▶ PAGE EXTRACT:
+++

Re: [PATCH bpf-next 02/12] xsk: consolidate to one single cached producer pointer

From: Maxim Mikityanskiy <maximmi@mellanox.com>
To: Magnus Karlsson <magnus.karlsson@intel.com>,
	"bjorn.topel@intel.com" <bjorn.topel@intel.com>,
	"ast@kernel.org" <ast@kernel.org>,
	"daniel@iogearbox.net" <daniel@iogearbox.net>,
	"netdev@vger.kernel.org" <netdev@vger.kernel.org>,
	"jonathan.lemon@gmail.com" <jonathan.lemon@gmail.com>
Cc: "bpf@vger.kernel.org" <bpf@vger.kernel.org>,
	Saeed Mahameed <saeedm@mellanox.com>,
	"jeffrey.t.kirsher@intel.com" <jeffrey.t.kirsher@intel.com>,
	"maciej.fijalkowski@intel.com" <maciej.fijalkowski@intel.com>,
	"maciejromanfijalkowski@gmail.com"
	<maciejromanfijalkowski@gmail.com>,
	Maxim Mikityanskiy <maxtram95@gmail.com>,
	Maxim Mikityanskiy <maximmi@mellanox.com>
Subject: Re: [PATCH bpf-next 02/12] xsk: consolidate to one single cached producer pointer
Date: Fri, 13 Dec 2019 18:04:08 +0000	[thread overview]
Message-ID: <63329cd7-4d3a-9497-e5ed-6995f05cd81f@mellanox.com> (raw)
In-Reply-To: <1575878189-31860-3-git-send-email-magnus.karlsson@intel.com>

On 2019-12-09 09:56, Magnus Karlsson wrote:
> Currently, the xsk ring code has two cached producer pointers:
> prod_head and prod_tail. This patch consolidates these two into a
> single one called cached_prod to make the code simpler and easier to
> maintain. This will be in line with the user space part of the the
> code found in libbpf, that only uses a single cached pointer.
> 
> The Rx path only uses the two top level functions
> xskq_produce_batch_desc and xskq_produce_flush_desc and they both use
> prod_head and never prod_tail. So just move them over to
> cached_prod.
> 
> The Tx XDP_DRV path uses xskq_produce_addr_lazy and
> xskq_produce_flush_addr_n and unnecessarily operates on both prod_tail
> and prod_cons, so move them over to just use cached_prod by skipping
> the intermediate step of updating prod_tail.
> 
> The Tx path in XDP_SKB mode uses xskq_reserve_addr and
> xskq_produce_addr. They currently use both cached pointers, but we can
> operate on the global producer pointer in xskq_produce_addr since it
> has to be updated anyway, thus eliminating the use of both cached
> pointers. We can also remove the xskq_nb_free in xskq_produce_addr
> since it is already called in xskq_reserve_addr. No need to do it
> twice.

+++

▶ RECORDS:
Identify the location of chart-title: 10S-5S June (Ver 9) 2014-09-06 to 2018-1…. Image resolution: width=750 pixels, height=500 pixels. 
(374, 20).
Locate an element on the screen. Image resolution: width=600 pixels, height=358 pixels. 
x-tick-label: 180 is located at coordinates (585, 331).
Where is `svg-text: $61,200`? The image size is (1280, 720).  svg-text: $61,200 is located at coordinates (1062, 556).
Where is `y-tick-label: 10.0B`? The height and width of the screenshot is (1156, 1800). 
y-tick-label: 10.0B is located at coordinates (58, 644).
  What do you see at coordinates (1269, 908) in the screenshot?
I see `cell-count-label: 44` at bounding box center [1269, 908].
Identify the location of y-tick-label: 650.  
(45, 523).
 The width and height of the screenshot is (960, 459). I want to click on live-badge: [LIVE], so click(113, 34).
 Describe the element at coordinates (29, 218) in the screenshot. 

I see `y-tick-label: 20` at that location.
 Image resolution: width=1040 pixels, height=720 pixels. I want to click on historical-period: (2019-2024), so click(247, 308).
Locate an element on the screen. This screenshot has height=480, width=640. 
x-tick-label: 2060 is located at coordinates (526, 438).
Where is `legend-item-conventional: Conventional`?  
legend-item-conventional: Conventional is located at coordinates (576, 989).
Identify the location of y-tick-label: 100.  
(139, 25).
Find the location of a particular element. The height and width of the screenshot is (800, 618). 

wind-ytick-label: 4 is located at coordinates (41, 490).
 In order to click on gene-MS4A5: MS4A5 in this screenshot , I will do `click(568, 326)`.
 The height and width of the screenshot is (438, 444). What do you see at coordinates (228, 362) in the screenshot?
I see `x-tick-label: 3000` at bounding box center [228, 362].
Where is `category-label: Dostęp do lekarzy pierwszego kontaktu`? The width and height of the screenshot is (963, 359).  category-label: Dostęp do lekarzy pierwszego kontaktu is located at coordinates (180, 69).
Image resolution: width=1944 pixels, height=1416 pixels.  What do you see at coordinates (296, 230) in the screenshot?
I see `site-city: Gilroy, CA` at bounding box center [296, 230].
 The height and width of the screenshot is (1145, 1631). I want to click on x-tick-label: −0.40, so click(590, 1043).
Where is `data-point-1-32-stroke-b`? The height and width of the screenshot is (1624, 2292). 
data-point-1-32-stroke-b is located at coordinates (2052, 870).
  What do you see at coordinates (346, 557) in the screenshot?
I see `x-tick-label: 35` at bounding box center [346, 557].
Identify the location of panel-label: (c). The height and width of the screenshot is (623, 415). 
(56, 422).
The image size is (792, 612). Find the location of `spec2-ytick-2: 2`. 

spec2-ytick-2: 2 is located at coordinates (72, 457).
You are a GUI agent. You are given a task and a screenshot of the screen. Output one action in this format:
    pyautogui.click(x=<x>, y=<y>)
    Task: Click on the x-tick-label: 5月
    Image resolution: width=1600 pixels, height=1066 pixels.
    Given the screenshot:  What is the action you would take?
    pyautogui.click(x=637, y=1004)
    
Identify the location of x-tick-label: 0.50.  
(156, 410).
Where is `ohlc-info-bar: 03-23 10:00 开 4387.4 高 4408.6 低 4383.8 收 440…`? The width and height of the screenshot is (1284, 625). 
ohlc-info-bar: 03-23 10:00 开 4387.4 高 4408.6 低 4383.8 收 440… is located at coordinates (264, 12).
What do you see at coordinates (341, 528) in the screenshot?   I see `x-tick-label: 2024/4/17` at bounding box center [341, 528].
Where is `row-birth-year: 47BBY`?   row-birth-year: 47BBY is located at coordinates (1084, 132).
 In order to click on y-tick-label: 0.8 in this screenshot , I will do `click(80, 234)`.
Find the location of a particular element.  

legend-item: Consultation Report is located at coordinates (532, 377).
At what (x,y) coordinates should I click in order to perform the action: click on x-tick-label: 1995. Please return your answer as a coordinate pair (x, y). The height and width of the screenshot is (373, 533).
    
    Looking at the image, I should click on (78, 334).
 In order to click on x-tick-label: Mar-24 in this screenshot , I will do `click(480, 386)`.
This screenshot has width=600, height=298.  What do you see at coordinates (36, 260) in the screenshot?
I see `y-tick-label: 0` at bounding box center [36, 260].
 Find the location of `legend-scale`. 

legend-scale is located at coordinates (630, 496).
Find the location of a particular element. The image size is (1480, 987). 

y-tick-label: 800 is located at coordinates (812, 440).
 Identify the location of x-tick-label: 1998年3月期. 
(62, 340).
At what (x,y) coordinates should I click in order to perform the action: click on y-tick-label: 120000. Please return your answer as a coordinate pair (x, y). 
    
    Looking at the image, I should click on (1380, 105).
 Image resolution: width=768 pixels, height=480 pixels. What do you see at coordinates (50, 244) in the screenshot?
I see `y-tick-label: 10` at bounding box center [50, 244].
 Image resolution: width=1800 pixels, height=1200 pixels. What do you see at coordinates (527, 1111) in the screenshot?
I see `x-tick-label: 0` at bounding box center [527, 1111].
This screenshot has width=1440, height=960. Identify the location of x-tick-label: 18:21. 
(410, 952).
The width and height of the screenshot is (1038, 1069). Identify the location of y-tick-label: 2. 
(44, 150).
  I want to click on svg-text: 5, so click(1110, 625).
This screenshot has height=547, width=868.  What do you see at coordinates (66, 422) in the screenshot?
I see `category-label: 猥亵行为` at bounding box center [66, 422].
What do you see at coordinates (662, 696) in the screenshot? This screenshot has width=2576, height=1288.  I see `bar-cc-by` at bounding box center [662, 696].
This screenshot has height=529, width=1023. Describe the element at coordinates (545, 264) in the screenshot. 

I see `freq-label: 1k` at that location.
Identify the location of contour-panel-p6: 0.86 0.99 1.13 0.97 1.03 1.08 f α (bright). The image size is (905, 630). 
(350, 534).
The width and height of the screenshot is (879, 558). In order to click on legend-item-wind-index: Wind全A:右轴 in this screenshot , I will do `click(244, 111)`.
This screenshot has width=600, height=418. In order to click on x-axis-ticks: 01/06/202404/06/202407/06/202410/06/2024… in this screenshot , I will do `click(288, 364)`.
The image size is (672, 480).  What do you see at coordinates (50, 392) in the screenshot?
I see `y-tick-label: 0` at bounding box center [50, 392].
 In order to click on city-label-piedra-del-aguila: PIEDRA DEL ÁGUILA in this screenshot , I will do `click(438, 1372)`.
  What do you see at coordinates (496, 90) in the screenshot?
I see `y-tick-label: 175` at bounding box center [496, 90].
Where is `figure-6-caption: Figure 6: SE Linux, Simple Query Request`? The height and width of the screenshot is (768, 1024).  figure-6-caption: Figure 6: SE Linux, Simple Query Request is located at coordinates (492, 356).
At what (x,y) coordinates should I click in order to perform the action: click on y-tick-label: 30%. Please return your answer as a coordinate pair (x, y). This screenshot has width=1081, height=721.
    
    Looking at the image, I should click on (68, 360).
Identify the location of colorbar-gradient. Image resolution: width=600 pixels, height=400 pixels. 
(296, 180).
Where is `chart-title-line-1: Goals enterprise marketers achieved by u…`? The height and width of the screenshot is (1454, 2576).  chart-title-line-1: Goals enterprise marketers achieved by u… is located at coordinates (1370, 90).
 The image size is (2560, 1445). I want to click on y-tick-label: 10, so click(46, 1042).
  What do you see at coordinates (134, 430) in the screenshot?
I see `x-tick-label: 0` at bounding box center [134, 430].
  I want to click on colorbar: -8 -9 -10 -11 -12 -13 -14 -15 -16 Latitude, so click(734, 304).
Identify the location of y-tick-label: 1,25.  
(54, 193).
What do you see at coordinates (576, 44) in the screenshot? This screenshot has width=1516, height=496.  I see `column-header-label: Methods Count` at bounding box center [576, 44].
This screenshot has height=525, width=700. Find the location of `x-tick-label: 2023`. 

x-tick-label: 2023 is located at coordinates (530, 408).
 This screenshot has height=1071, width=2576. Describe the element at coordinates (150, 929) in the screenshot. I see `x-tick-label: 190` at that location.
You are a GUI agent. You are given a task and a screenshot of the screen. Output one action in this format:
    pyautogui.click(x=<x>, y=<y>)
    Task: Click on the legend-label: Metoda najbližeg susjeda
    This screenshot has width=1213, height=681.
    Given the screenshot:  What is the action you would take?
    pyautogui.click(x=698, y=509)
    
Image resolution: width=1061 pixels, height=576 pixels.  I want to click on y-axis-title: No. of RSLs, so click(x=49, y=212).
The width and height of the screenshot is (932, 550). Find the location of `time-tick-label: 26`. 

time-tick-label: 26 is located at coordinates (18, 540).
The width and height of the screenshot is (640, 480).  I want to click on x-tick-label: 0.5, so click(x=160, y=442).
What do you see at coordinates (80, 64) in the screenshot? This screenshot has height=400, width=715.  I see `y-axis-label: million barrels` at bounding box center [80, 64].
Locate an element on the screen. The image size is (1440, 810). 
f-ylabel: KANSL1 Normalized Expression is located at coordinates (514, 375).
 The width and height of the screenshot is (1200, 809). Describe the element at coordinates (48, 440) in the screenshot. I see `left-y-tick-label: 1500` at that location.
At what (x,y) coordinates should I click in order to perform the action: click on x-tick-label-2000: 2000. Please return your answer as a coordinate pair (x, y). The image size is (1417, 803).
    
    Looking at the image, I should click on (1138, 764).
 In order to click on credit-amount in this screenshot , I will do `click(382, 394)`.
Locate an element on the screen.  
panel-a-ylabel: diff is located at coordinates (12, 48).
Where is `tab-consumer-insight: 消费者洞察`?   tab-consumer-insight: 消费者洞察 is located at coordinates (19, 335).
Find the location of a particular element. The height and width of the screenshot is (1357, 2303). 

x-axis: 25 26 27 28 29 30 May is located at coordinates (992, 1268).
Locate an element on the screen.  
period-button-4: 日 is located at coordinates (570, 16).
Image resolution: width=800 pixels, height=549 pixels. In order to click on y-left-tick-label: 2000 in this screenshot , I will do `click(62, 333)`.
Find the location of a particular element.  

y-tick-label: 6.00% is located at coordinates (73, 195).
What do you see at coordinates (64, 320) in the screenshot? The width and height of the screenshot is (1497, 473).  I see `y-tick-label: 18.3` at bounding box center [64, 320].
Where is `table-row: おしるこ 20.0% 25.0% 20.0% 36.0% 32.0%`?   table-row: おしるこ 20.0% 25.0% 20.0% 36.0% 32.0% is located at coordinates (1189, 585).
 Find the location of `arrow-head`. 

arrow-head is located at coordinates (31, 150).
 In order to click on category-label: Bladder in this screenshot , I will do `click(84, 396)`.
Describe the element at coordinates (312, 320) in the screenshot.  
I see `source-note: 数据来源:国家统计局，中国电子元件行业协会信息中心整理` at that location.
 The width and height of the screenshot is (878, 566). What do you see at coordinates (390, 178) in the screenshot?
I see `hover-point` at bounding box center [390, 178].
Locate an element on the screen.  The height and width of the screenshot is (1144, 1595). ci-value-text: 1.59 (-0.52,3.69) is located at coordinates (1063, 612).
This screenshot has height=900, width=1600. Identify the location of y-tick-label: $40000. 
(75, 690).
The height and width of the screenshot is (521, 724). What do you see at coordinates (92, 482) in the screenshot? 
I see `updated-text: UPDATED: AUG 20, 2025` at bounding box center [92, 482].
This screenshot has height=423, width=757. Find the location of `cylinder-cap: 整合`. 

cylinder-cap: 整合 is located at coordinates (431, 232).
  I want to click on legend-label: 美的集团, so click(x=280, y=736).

+++

▶ EXERCISE REQUIREMENTS:
- 1) In the patch reply, what name is given to the single cached pointer that replaces prod_head and prod_tail?
- 2) From the patch reply, return the passage that begins at the words "On 2019-12-09 09:56, Magnus" and stops after "single cached pointer.", copied word for word.

▶ TASK ANSWERS:
- 1) cached_prod

- 2)
On 2019-12-09 09:56, Magnus Karlsson wrote:
> Currently, the xsk ring code has two cached producer pointers:
> prod_head and prod_tail. This patch consolidates these two into a
> single one called cached_prod to make the code simpler and easier to
> maintain. This will be in line with the user space part of the the
> code found in libbpf, that only uses a single cached pointer.